By: Kelly Kapowski
As a devoted “Twilight” fan, there is one question I get asked a lot: “Which songs are my personal favourites?” While I adore all of the songs from the movie, it’s hard to pick a song that stands out among the rest. There are just so many excellent tunes! But since the film’s songs are often played in the background, I thought it would be fun to share a list of my top ten favourite songs from “Twilight” so you can play them while you’re reading this. I hope you enjoy this list as much as I do!
‘Twilight’ Theme Song
It’s difficult to put into words the emotions that are stirred up by hearing the “Twilight” theme song for the first time. As a huge fan of the book series, I was immediately captured by the music’s amazing catchiness and the melancholy melody. Hearing this song is like falling into a dream and immediately being transported back to the sunny days of fall and winter in Forks, Washington. Though the lyrics are simply “Twilight,” they mean so much more coming from the lips of actor Chris Cornell.
‘Let It Go’
One of the most iconic scenes from the movie is the transformation sequence when the wolf turns into a human being. This is quite possibly the most stunning visual that “Twilight” has to offer. Letting go of his wolf side and leaving his animal instincts behind is a metaphor for the pain Edward feels from the moment he accepts Bella’s proposal. “Let It Go” is a track that perfectly encapsulates this transformation and the agony that comes with it. The song starts out slow and emotional, and then kicks into an intense, piano-driven portion that takes your breath away.
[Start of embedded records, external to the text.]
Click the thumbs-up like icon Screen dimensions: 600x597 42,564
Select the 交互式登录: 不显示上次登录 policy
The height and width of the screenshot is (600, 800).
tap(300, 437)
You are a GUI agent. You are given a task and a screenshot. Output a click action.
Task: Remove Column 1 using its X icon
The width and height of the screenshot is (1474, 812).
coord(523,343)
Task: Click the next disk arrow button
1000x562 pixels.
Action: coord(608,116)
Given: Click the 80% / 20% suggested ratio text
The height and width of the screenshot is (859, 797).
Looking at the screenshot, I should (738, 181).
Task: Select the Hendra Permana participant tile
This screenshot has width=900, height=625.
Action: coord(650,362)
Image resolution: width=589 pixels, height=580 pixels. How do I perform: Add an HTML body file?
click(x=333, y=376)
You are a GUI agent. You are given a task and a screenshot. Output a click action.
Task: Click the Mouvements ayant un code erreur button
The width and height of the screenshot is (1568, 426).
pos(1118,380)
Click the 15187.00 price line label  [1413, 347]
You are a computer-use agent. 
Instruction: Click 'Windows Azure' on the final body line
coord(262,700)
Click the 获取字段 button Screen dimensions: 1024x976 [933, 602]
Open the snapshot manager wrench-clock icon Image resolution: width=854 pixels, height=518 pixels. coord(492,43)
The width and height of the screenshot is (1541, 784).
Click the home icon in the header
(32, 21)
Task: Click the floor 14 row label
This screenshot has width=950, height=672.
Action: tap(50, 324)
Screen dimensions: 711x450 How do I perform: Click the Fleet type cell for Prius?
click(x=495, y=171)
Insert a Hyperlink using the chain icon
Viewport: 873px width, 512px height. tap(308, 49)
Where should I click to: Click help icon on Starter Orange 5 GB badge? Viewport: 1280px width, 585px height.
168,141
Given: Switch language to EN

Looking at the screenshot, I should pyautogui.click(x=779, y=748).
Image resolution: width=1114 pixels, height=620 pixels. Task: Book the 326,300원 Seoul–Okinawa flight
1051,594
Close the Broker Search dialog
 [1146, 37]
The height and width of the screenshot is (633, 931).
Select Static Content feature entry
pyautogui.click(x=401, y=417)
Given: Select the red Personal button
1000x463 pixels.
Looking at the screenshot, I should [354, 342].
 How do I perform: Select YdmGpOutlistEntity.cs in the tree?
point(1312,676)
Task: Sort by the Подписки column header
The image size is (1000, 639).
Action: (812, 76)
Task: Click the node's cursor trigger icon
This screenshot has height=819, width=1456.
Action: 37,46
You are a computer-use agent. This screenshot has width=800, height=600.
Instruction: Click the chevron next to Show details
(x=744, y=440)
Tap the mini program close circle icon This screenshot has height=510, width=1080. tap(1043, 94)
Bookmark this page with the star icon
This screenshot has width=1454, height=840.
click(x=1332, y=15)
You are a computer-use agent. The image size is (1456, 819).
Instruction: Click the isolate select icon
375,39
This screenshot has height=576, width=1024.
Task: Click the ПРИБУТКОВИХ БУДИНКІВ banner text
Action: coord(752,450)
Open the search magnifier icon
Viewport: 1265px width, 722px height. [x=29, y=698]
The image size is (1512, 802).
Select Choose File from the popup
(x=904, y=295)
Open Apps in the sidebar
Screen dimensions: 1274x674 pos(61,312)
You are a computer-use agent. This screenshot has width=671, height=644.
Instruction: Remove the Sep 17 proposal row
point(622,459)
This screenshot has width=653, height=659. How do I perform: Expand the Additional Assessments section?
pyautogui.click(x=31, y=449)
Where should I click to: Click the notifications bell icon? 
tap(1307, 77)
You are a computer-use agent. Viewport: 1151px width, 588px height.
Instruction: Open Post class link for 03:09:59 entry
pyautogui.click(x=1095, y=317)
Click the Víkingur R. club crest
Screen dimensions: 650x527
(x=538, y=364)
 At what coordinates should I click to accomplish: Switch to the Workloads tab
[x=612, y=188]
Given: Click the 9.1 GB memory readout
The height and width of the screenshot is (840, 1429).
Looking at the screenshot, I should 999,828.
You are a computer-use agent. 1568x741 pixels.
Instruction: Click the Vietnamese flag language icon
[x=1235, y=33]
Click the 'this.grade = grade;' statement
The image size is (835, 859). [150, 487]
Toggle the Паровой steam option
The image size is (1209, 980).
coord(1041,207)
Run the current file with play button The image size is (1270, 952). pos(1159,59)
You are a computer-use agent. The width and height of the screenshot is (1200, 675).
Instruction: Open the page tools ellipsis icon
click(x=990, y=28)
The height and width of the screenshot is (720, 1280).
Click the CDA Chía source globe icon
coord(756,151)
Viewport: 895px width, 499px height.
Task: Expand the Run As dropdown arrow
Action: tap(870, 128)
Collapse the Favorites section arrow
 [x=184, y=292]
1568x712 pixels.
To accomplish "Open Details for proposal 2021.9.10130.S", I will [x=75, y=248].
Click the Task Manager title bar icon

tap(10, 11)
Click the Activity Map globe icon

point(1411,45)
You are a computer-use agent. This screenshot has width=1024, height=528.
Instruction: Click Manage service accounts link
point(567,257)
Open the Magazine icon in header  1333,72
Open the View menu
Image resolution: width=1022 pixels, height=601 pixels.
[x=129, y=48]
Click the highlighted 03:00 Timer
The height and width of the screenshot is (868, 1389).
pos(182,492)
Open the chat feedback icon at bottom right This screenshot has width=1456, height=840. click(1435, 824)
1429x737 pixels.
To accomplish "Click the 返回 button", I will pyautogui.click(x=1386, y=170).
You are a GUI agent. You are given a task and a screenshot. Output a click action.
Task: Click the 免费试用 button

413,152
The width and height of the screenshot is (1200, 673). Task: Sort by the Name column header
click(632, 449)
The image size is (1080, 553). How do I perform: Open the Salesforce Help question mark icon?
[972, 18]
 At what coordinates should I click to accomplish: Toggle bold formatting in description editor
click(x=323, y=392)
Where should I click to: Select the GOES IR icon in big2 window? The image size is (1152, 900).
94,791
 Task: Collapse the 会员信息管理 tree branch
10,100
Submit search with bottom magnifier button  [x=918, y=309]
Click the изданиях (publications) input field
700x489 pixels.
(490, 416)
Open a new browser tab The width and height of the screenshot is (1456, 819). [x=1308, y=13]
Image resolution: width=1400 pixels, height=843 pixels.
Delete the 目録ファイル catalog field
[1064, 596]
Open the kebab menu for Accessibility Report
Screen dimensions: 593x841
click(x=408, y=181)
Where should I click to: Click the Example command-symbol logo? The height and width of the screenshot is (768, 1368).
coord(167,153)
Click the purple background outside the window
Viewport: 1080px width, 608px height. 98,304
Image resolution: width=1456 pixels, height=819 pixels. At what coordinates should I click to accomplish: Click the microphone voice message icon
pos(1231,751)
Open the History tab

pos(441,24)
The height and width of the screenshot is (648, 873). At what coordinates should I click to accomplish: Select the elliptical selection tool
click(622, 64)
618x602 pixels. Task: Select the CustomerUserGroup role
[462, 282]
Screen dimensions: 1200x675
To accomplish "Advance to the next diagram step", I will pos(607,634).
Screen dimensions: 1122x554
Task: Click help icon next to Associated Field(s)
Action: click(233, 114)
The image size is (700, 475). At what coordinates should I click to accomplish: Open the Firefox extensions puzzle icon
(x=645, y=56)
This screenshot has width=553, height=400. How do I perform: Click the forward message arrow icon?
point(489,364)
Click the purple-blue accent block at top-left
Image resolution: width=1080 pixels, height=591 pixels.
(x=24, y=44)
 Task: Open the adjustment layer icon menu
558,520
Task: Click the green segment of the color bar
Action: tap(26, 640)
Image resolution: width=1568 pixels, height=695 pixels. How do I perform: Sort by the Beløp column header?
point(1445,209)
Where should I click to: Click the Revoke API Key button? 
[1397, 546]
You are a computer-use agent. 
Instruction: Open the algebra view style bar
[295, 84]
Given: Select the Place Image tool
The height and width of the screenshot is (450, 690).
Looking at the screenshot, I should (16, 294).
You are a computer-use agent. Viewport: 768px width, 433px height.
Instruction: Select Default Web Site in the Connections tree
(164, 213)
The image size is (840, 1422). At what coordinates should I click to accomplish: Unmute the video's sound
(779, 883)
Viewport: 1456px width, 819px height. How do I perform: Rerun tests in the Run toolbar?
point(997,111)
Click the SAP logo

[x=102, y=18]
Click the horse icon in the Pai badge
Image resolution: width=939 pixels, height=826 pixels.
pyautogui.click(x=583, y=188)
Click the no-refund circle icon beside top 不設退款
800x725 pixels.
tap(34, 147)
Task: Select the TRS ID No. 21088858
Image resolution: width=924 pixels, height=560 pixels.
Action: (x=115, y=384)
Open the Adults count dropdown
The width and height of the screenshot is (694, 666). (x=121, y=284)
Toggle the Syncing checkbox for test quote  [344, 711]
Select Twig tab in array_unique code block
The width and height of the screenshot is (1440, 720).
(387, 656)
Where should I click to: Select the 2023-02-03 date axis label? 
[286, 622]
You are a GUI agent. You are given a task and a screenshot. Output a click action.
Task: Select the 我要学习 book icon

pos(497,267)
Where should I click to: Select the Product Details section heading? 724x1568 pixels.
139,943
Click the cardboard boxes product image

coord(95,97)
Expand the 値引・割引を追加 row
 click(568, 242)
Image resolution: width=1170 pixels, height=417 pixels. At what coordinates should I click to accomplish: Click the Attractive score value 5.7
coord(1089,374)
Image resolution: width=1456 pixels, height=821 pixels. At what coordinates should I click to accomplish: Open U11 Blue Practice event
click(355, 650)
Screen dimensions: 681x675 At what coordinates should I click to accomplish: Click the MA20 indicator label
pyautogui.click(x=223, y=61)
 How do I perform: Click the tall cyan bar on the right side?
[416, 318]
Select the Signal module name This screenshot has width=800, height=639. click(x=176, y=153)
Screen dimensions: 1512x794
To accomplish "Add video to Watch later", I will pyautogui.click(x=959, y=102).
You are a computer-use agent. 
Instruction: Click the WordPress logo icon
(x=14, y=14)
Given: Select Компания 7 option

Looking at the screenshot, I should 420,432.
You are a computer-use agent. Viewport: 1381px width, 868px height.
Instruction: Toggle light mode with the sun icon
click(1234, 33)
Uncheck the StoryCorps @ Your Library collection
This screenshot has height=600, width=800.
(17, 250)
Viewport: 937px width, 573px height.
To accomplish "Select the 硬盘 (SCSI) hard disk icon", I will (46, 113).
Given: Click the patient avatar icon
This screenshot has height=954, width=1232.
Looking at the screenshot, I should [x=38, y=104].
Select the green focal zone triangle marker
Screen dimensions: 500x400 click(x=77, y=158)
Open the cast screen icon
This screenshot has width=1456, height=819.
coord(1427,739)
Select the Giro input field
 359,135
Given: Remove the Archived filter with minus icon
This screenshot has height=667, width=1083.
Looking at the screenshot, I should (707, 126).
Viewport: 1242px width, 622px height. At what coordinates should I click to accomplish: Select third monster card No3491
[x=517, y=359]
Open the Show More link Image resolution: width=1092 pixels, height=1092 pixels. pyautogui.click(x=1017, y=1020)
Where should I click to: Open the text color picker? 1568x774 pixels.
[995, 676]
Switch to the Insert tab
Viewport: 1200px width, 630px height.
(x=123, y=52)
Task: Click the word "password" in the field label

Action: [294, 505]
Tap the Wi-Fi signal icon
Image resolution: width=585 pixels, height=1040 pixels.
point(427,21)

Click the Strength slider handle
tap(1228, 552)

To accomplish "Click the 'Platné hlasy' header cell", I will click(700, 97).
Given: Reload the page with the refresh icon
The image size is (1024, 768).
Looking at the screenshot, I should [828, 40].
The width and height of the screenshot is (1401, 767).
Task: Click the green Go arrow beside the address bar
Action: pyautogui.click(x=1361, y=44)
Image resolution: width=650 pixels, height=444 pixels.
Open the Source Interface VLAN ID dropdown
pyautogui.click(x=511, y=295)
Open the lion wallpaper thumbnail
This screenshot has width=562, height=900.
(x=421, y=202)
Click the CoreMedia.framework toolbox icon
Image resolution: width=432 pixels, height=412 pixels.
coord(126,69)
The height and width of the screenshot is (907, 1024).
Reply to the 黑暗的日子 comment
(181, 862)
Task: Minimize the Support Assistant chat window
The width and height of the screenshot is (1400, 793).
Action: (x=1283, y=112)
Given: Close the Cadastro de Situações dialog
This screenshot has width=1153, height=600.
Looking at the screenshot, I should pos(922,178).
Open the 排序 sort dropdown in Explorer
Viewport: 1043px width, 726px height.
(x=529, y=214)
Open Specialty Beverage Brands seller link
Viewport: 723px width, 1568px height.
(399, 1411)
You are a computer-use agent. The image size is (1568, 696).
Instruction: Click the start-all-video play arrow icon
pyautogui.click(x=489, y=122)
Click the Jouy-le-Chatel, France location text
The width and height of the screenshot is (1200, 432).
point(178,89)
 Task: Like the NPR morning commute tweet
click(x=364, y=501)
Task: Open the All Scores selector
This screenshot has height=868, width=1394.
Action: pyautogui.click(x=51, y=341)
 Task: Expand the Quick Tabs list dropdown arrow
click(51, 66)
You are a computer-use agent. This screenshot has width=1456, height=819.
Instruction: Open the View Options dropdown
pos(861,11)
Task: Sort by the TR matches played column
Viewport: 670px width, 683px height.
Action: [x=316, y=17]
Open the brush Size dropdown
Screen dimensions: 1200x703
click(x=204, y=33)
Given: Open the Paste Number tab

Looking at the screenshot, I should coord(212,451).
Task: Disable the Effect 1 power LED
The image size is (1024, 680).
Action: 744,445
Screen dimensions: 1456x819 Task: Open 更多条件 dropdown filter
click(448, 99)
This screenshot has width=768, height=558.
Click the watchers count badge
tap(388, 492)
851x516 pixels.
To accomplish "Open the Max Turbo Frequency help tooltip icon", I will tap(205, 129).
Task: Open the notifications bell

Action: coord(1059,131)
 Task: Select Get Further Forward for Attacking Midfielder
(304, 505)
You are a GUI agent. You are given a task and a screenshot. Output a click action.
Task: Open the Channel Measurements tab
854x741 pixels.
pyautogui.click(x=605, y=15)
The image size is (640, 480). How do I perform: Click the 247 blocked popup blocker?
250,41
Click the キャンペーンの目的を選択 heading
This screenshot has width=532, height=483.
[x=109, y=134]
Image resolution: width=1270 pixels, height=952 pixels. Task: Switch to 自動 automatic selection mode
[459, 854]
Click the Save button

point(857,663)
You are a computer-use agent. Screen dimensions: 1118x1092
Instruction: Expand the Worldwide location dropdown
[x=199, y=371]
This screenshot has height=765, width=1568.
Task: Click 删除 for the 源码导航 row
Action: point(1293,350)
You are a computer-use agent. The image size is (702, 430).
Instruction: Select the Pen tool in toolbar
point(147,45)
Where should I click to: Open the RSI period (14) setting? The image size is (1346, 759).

Another beautiful song from “Twilight.” In this case, it’s not about letting go but gaining something more. When Bella becomes an honest to goodness vampire, she gains the ability to walk in the sun. One of the first scenes that comes to mind when I think about this song is Bella’s introduction to Edward’s family. She arrives at their house unexpectedly one night and is greeted by an entire clan of vampires who demand to know who she is and why she’s there. It’s definitely an “us against the world” sort of scenario as the vampires try to protect Bella from harm. In the end, it’s all thanks to Edward.
The most recent entry in the “Twilight” movie series, “Breaking Dawn – Part 2,” couldn’t be more different from the rest of the films. Instead of focusing on a struggle between good and evil, this installment looks at the repercussions of the Cullens’ decision to help humans live a peaceful life. After centuries of vampires looking down on humans, deciding to coexist is a big step for these undead creatures. The movie explores the complexities of coming to terms with what it means to be human and how it changes everything you thought you knew about vampires.
The soundtrack to “Breaking Dawn – Part 2” is filled with anthems for the human cause with songs like “New Day” and “Humanity.” The album also features a reprise of the “Twilight” theme song.
Speaking of anthems, “Aurora” is one of the best tracks on the “Twilight” soundtrack. It was written and performed by the band The Lonely Island, which also wrote and produced “Hot Line,” one of the previous entries on this list. In this case, the struggle is between good and evil in a different way: the titular Aurora represent the bright lights of the city at night, while the dark elves are a metaphor for the chaos that comes with change. The latter is also the story of “Breaking Dawn – Part 1,” which follows the same basic theme but in reverse.
What if I told you that the “Twilight” soundtrack contained two songs that are about addiction? You’d probably think I was joking, but it’s true: “Hotline,” the song that opens the soundtrack, is about an addict’s desire for drugs. Specifically, it’s about the desire to stay connected to drugs even when they’re not physically present. The song’s lyrics tell the story of a man who feels like he’s “hotline connected” to the drug culture, and how he remains in contact with his dealer, who is constantly on the phone with him, even though they’re not physically together. The song starts off slow and ominous, with a violin and cello that evocatively create the image of a dark, tangled web.
Another beautiful song from “Twilight,” this one from the first installment. It’s a love song, but it’s also a lament for the lost innocence of childhood. In this case, Tara becomes an all-purpose symbol of childhood trauma, depicting the damage that comes from constantly being around dangerous adults. The titular character was originally based on singer and actress Elisabeth Schwarzkopf, who portrayed Tara in the 1966 film “Tarzan and His Perfect Mate.”
“Fellowship” was written and performed by the band The Killers, who also composed and produced the “Twilight” soundtracks. The song’s lyrics are filled with imagery relating to the novel’s key themes of struggle and triumph. It starts out slow and emotional, with vocal harmonies that provide the perfect contrast to the dark mood of the lyrics.